**** Source document ****

Unfortunately, my MakerHawk Makerfire USB tester only measures power, not bandwidth, so I’m going to need to depend on the Microsoft documentation as the definitive ruling.

And, of course, when I went back to the Mac mini and Mac Studio product sheets, buried in the fine print was indication that their USB-A ports were only 5 Gbps, too. Sigh.

So, what had happened the first time I tried running Blackmagic Design’s Disk Speed Test on the SP7+? My root-case guess is a situation that I suspect at least some of you’ve also experienced; plug in a USB 3.x peripheral, and it incorrectly enumerates as being a USB 1.0 or USB 2.0 device instead. Had I just ejected the flash drive from the USB 3.0 hub, reinserted it and re-run the benchmarks, I suspect I would have ended up with the exact same result I got from plugging it directly into the computer, saving myself $120 plus tax in the process. Bitter? Who, me?

****

What you need to do:
1: Answer these questions from the excerpt above:
(a) What does the MakerHawk Makerfire USB tester measure?
(b) According to the fine print on the product sheets, what speed are the USB-A ports on the Mac mini and Mac Studio?
(c) How much money does the writer say could have been saved?
2: According to the excerpt above, why does the writer rely on the Microsoft documentation as the definitive ruling?
3: List every USB version number that appears in the excerpt above.

**** Recorded data ****

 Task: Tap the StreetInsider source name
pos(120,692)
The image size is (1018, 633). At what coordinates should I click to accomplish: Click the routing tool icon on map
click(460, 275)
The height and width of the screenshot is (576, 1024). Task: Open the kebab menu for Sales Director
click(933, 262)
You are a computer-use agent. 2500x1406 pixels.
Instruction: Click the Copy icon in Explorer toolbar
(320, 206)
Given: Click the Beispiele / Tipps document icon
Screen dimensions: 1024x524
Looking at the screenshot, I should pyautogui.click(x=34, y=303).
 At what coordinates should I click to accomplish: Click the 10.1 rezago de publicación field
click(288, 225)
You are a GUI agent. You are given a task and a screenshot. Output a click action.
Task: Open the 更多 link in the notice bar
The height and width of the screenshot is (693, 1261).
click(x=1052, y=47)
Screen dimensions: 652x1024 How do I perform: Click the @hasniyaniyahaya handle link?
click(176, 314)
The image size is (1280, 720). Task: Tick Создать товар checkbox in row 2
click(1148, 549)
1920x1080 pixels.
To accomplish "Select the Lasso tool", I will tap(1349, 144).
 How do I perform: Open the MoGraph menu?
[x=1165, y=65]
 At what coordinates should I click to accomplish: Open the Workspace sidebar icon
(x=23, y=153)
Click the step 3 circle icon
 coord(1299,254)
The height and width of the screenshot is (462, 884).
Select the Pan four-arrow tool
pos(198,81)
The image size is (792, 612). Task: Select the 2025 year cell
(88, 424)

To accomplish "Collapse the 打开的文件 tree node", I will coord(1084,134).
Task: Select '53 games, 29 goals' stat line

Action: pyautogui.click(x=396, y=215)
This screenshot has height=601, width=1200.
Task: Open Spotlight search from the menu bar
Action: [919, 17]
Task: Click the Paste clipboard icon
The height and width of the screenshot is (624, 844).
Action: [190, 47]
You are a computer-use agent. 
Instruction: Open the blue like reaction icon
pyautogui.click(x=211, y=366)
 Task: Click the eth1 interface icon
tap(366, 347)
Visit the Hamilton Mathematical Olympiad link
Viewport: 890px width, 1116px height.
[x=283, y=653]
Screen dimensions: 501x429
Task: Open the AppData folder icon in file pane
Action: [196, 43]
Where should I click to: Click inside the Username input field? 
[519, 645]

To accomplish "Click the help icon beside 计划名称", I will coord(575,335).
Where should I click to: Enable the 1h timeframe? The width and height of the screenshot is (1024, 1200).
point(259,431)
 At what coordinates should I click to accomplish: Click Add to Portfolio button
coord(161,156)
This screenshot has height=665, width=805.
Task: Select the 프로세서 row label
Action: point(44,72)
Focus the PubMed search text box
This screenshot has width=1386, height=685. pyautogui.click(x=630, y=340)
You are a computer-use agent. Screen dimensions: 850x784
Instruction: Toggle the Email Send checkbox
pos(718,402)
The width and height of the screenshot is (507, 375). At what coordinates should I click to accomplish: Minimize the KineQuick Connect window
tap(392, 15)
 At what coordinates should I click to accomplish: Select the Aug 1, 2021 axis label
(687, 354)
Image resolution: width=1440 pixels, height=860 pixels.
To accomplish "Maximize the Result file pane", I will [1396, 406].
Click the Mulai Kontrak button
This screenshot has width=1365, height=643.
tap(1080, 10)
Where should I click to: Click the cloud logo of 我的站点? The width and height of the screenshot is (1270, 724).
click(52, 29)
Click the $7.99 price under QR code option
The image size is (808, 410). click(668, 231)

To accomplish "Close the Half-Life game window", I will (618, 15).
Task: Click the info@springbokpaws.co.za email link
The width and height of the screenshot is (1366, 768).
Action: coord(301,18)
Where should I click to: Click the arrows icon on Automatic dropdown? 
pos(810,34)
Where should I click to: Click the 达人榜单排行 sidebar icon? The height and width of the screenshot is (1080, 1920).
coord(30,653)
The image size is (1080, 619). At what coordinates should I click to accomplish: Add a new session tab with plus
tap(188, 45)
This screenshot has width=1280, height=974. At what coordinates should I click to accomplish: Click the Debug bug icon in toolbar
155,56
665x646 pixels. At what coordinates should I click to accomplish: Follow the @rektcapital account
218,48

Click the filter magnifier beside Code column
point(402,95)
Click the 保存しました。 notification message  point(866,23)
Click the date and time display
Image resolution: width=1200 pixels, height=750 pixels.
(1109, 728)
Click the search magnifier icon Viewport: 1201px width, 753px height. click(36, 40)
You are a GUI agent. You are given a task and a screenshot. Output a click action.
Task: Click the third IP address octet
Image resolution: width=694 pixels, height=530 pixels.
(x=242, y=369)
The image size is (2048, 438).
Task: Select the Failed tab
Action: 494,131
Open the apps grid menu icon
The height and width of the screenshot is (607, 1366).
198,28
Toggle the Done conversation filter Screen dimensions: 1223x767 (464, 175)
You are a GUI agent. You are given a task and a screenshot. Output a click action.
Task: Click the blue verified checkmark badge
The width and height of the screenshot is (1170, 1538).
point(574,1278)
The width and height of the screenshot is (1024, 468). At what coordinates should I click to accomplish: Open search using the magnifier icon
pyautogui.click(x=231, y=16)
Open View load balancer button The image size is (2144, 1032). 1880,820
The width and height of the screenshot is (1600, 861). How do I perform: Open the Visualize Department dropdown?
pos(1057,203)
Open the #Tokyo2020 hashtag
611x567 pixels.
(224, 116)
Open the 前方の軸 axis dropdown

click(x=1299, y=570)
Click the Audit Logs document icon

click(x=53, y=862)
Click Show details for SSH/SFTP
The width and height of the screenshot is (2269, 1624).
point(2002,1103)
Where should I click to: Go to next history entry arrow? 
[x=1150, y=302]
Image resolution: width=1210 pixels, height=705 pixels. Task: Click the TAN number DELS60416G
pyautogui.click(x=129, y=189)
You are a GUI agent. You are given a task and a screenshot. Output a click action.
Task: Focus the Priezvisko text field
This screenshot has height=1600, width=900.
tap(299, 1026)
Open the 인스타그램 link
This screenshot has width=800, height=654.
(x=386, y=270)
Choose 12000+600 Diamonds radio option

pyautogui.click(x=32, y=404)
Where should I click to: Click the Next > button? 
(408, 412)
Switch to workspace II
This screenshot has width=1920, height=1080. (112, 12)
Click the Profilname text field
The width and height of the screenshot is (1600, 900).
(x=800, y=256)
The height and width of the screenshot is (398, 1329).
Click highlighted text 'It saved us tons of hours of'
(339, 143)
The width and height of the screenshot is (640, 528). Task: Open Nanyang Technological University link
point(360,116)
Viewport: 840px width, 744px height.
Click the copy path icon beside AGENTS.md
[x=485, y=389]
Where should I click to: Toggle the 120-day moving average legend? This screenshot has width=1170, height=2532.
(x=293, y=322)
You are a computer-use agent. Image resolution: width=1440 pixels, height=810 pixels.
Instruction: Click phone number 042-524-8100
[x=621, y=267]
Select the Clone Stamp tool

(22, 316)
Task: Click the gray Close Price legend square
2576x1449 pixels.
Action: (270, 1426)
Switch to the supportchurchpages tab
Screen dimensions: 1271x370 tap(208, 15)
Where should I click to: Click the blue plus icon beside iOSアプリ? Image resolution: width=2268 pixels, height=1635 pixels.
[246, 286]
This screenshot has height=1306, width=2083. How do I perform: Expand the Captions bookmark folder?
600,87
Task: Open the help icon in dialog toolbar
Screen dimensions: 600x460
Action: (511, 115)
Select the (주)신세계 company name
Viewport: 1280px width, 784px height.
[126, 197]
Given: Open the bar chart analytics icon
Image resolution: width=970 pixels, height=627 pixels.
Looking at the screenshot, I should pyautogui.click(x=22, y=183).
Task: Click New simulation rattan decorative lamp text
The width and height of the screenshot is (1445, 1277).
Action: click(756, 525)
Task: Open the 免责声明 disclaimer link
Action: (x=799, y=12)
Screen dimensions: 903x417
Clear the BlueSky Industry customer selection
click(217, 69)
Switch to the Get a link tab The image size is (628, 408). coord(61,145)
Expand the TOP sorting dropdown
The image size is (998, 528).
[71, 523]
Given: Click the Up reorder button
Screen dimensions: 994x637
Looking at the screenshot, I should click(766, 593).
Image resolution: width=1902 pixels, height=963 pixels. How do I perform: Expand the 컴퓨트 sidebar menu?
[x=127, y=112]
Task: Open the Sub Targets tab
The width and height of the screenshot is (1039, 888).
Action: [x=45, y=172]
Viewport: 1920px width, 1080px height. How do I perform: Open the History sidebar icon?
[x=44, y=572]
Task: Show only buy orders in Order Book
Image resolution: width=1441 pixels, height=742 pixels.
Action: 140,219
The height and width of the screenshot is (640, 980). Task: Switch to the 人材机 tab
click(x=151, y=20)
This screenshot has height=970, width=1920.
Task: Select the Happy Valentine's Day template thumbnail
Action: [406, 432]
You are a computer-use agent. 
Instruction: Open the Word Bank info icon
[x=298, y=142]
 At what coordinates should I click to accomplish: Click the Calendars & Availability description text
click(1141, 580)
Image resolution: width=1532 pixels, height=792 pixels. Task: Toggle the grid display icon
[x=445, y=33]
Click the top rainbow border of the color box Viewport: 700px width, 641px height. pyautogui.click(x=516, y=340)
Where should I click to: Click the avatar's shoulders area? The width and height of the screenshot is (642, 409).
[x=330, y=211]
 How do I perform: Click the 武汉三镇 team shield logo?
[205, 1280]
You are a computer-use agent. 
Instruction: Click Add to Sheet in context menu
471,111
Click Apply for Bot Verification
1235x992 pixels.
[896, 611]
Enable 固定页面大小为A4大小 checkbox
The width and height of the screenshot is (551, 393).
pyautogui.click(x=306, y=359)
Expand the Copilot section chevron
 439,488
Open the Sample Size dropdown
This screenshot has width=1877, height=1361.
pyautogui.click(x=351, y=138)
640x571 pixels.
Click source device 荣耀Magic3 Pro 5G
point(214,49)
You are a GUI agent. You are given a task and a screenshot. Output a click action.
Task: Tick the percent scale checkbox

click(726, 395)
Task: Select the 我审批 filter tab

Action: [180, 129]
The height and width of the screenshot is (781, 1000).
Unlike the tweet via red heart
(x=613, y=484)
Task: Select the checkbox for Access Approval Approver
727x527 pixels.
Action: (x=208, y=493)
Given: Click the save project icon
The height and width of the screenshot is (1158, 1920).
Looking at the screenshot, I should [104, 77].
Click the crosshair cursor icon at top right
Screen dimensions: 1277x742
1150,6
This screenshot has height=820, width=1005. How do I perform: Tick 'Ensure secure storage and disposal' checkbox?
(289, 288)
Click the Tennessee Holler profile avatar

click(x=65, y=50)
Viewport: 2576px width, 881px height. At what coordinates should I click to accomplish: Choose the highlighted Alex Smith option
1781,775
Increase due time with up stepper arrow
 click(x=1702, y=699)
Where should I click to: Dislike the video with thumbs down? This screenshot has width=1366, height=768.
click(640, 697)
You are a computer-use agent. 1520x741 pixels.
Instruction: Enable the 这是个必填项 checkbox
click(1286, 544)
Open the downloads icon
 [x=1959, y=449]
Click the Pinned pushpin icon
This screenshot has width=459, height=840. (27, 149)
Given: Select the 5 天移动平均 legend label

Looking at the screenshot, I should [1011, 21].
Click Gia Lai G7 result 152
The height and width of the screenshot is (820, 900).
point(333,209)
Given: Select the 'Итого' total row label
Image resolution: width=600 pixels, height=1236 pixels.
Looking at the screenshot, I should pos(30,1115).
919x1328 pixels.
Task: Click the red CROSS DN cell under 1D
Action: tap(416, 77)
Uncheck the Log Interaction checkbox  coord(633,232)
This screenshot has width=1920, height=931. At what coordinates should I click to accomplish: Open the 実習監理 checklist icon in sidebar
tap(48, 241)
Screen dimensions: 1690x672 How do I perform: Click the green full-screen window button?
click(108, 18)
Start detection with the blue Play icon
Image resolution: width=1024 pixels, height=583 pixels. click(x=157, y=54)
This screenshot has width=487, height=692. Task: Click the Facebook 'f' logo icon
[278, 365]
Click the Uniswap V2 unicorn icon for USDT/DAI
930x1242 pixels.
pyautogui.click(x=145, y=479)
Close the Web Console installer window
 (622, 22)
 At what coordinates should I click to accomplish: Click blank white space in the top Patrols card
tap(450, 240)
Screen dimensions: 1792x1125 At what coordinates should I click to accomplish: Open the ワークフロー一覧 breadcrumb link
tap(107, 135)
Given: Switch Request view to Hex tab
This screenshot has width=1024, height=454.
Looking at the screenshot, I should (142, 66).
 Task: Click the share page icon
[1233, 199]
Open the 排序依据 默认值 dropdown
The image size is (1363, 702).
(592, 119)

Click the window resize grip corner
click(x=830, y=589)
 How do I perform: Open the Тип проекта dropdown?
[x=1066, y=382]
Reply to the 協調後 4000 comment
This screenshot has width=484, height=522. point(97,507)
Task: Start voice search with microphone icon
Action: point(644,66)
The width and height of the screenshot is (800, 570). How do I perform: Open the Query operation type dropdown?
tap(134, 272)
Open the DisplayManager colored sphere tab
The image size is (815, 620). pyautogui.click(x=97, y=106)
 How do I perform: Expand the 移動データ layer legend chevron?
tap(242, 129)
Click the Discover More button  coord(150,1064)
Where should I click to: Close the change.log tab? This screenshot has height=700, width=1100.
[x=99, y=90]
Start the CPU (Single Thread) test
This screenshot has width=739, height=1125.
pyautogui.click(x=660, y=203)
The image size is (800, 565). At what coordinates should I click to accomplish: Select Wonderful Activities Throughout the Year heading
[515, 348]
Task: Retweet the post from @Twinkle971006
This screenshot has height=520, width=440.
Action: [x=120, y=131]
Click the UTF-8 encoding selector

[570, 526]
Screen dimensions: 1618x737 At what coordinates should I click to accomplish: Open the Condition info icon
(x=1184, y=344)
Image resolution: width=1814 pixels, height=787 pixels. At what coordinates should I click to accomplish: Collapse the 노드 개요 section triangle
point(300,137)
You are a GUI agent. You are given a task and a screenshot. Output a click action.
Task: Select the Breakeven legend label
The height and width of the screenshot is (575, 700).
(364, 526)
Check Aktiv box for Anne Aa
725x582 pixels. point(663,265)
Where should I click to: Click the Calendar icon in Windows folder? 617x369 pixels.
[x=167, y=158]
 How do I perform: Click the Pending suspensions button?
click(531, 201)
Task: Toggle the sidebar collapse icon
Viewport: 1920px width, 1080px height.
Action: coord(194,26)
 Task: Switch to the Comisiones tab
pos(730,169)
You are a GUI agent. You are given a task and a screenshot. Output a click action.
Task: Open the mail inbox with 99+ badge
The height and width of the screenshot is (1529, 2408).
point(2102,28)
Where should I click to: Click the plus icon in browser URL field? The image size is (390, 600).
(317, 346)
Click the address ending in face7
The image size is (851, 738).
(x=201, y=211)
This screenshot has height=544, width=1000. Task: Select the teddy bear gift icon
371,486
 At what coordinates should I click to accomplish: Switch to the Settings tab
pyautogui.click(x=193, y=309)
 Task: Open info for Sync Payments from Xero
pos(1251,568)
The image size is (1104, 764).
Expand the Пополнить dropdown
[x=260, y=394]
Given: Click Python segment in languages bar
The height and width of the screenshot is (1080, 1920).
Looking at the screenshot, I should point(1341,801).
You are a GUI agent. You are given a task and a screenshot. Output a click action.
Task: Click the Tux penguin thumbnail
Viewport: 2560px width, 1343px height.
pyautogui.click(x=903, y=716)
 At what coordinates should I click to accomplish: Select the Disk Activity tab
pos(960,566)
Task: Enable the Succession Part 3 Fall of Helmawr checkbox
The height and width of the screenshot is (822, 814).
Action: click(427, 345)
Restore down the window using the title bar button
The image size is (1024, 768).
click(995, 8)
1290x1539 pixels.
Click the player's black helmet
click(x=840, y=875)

****

The replies:
1:
(a) It measures power, not bandwidth.
(b) 5 Gbps.
(c) $120 plus tax.

2: The writer's MakerHawk Makerfire USB tester measures only power, not bandwidth. Without a way to measure bandwidth, the writer has to depend on Microsoft's documentation.

3: USB 3.x, USB 1.0, USB 2.0, USB 3.0